Thousands of the World War II-era casings litter Kawagoe city’s Kugedo neighborhood in Saitama prefecture, where a long-demolished munitions factory made them for the imperial armed forces. Late in the war, with iron supplies running low, Japan’s military ordered potters all over the country to make grenades.
Locals turned the old casings into flower holders and garden ornaments, according to retired electrician Sadao Tokita, 83. He keeps half a dozen or more, along with a large pottery landmine, in a wooden box in his backyard.
The empty grenades aren’t dangerous since they were never armed with gunpowder or shrapnel, he said during a Feb. 28 visit to Kugedo.
They were discarded at the end of the war when the ammunition plant was shut down under the supervision of American troops, said Tokita, who grew up in the area as the son of a Japanese soldier who worked at another nearby arms factory.
Aerial photographs from the 1940s show the ammo plants surrounded by farmland. Today, a large shopping mall occupies the site of one factory and much of the area is built up.
Tokita’s childhood memories include watching U.S. B-29 bombers fly overhead and seeing the glow of fires burning in Tokyo after nighttime air raids.
“Soldiers shot at the planes, but they flew too high to hit,” he recalled.
When the war ended, the ammunition factories closed and workers smashed thousands of unused grenade casings on the bank of the nearby Binnuma River.

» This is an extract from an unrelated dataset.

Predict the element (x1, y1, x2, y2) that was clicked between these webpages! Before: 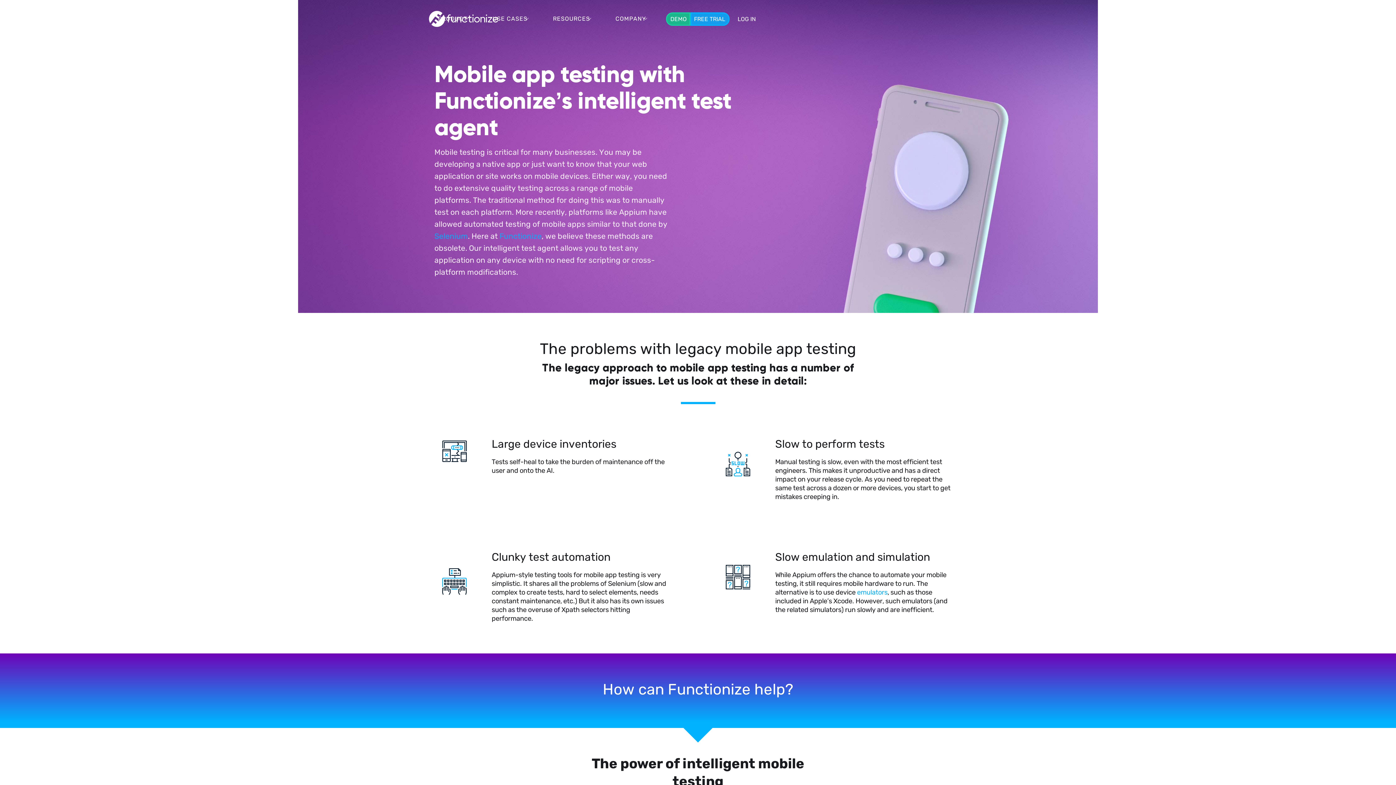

Tokita recalled the bitter taste of gunpowder from the factory.
“Wind would blow, and gunpowder would fill the air,” he said. “They couldn’t grow anything in the fields because of the gunpowder.”

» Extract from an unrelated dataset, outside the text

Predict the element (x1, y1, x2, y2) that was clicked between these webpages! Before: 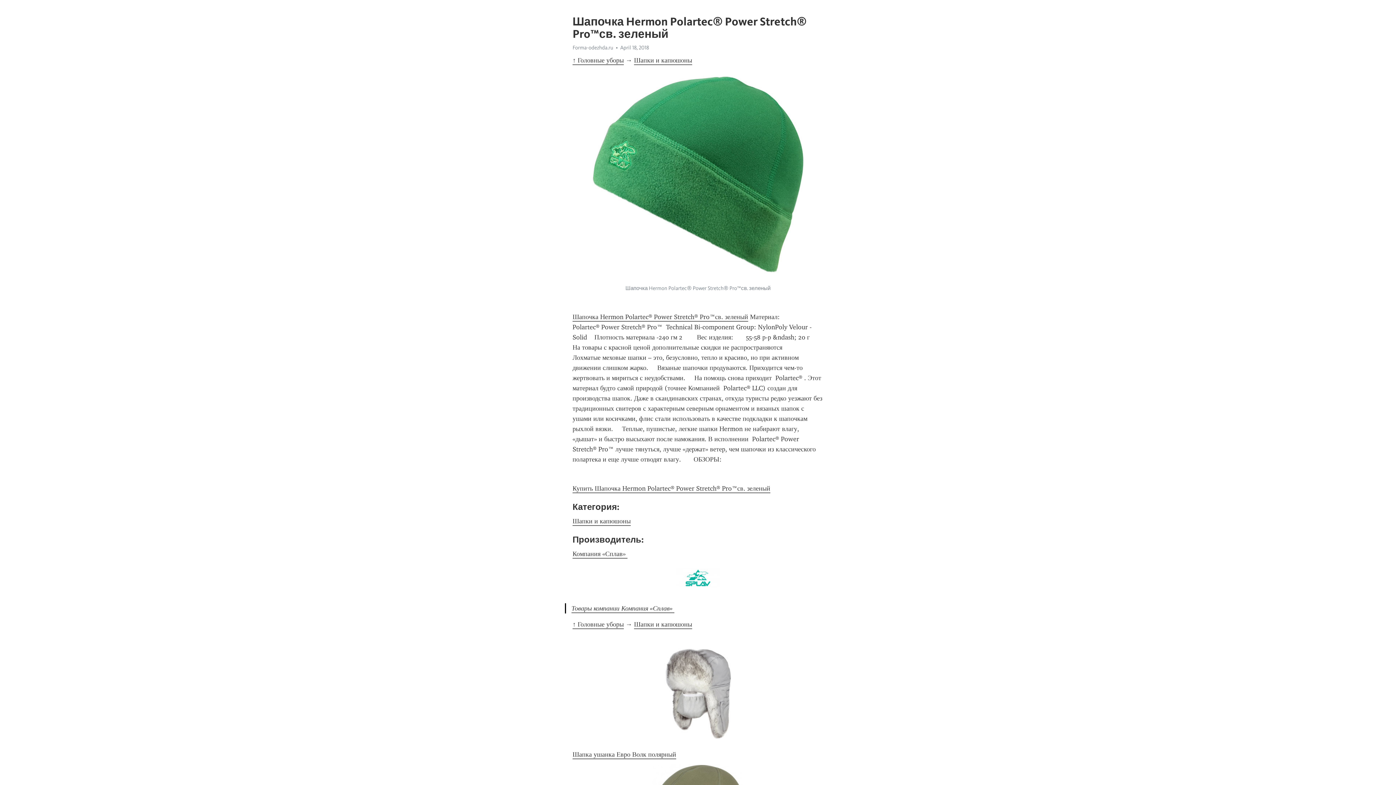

Farmers had to churn soil to bury the gunpowder and make the land fertile again, Tokita said. Children collected the ceramic grenades but found them too heavy to throw.
Ammunition boxes scattered around the neighborhood were more popular as toys, he said. Boys would make small boats out of them to float in a water tank.
Like larger munitions, such as aerial bombs dropped by U.S. aircraft during the war, the grenades sometimes pop up in unexpected places.
In September, Misawa Air Base in northeast Japan ordered people to shelter in place after an airman brought home a Japanese Imperial Navy Type 4 ceramic grenade that he recovered while scuba diving nearby.
The old grenades are all that’s left of the munitions factory that stood near Tokita’s house. Massive earth barriers that were built to shield it were bulldozed long ago, he said.
However, it’s possible to see what’s left of thousands of grenades from the bank of the Binnuma.
Pottery shards from the old weapons fill the riverbed and people come to search for unbroken grenades when the water level is low. Someone has helpfully left a couple of shovels nearby for souvenir hunters.